**Task instructions**: Convert the lines, starting with the first one and ending with the line that contains "tap(1527, 1302)", into a JSON list of strings with one string per line. Leave out any blank lines.

--- Records provided ---

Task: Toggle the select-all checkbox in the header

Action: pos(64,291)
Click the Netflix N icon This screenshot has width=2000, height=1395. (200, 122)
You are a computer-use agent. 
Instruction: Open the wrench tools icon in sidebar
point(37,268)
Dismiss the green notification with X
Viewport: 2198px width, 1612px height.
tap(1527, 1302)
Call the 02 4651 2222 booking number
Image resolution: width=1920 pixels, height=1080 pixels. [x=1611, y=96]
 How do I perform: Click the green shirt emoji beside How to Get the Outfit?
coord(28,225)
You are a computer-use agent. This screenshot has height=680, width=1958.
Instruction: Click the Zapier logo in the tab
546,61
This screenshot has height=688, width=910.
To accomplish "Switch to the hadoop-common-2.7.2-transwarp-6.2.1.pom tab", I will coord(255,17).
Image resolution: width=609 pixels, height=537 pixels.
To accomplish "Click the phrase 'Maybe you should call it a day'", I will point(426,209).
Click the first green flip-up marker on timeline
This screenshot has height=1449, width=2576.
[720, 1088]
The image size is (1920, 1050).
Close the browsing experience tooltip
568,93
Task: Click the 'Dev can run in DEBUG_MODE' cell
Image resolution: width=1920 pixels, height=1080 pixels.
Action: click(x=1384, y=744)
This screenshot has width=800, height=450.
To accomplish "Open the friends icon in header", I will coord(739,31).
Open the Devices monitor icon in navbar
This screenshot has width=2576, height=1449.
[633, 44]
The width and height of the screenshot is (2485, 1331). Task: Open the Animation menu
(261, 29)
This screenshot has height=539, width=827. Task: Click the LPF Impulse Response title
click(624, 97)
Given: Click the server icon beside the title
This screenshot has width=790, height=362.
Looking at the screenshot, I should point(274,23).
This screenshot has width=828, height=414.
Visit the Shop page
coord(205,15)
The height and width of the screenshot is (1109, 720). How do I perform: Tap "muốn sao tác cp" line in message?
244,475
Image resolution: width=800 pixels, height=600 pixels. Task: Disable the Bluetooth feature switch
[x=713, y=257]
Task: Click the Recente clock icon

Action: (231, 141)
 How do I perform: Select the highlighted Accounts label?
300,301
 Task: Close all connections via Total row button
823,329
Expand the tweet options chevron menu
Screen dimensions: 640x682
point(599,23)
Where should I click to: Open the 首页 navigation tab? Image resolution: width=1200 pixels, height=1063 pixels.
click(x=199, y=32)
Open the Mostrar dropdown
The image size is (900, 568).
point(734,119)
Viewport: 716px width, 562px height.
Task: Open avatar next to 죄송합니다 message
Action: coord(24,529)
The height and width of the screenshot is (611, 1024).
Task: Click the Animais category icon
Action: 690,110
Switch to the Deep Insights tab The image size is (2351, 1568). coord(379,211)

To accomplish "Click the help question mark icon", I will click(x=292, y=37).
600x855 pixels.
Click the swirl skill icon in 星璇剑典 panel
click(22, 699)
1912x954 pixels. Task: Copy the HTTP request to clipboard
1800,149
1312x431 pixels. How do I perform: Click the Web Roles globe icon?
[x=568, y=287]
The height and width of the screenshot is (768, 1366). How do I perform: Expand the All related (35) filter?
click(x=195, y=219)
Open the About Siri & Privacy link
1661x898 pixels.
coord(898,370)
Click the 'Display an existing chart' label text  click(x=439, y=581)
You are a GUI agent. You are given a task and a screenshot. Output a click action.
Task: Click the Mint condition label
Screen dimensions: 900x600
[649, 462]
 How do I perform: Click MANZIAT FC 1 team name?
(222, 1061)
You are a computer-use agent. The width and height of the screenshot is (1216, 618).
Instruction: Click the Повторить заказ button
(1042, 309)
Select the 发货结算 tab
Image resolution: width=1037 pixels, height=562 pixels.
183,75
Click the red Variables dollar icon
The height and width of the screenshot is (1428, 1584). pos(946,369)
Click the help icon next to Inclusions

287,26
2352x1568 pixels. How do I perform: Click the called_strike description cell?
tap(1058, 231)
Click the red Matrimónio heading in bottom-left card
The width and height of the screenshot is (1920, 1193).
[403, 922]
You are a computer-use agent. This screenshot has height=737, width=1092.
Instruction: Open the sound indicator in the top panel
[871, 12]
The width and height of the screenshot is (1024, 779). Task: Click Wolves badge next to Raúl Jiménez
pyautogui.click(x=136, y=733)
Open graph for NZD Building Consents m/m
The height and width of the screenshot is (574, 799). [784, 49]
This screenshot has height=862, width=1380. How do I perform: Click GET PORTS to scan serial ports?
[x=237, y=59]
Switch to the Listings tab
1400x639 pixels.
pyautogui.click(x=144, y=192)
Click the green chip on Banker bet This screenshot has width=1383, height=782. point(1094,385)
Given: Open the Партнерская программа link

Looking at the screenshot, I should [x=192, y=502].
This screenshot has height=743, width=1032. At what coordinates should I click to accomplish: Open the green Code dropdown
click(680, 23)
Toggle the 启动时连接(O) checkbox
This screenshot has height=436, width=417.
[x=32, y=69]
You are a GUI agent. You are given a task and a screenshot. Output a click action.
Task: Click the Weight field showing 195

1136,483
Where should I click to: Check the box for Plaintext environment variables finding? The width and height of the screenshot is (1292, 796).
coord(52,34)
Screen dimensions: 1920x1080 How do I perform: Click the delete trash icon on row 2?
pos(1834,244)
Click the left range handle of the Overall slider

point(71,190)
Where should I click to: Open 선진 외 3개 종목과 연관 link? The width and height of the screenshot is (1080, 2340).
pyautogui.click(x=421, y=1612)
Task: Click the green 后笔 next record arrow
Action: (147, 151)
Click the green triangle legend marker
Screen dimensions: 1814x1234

---

**Result**:
[
  "Task: Toggle the select-all checkbox in the header",
  "Action: pos(64,291)",
  "Click the Netflix N icon This screenshot has width=2000, height=1395. (200, 122)",
  "You are a computer-use agent. ",
  "Instruction: Open the wrench tools icon in sidebar",
  "point(37,268)",
  "Dismiss the green notification with X",
  "Viewport: 2198px width, 1612px height.",
  "tap(1527, 1302)"
]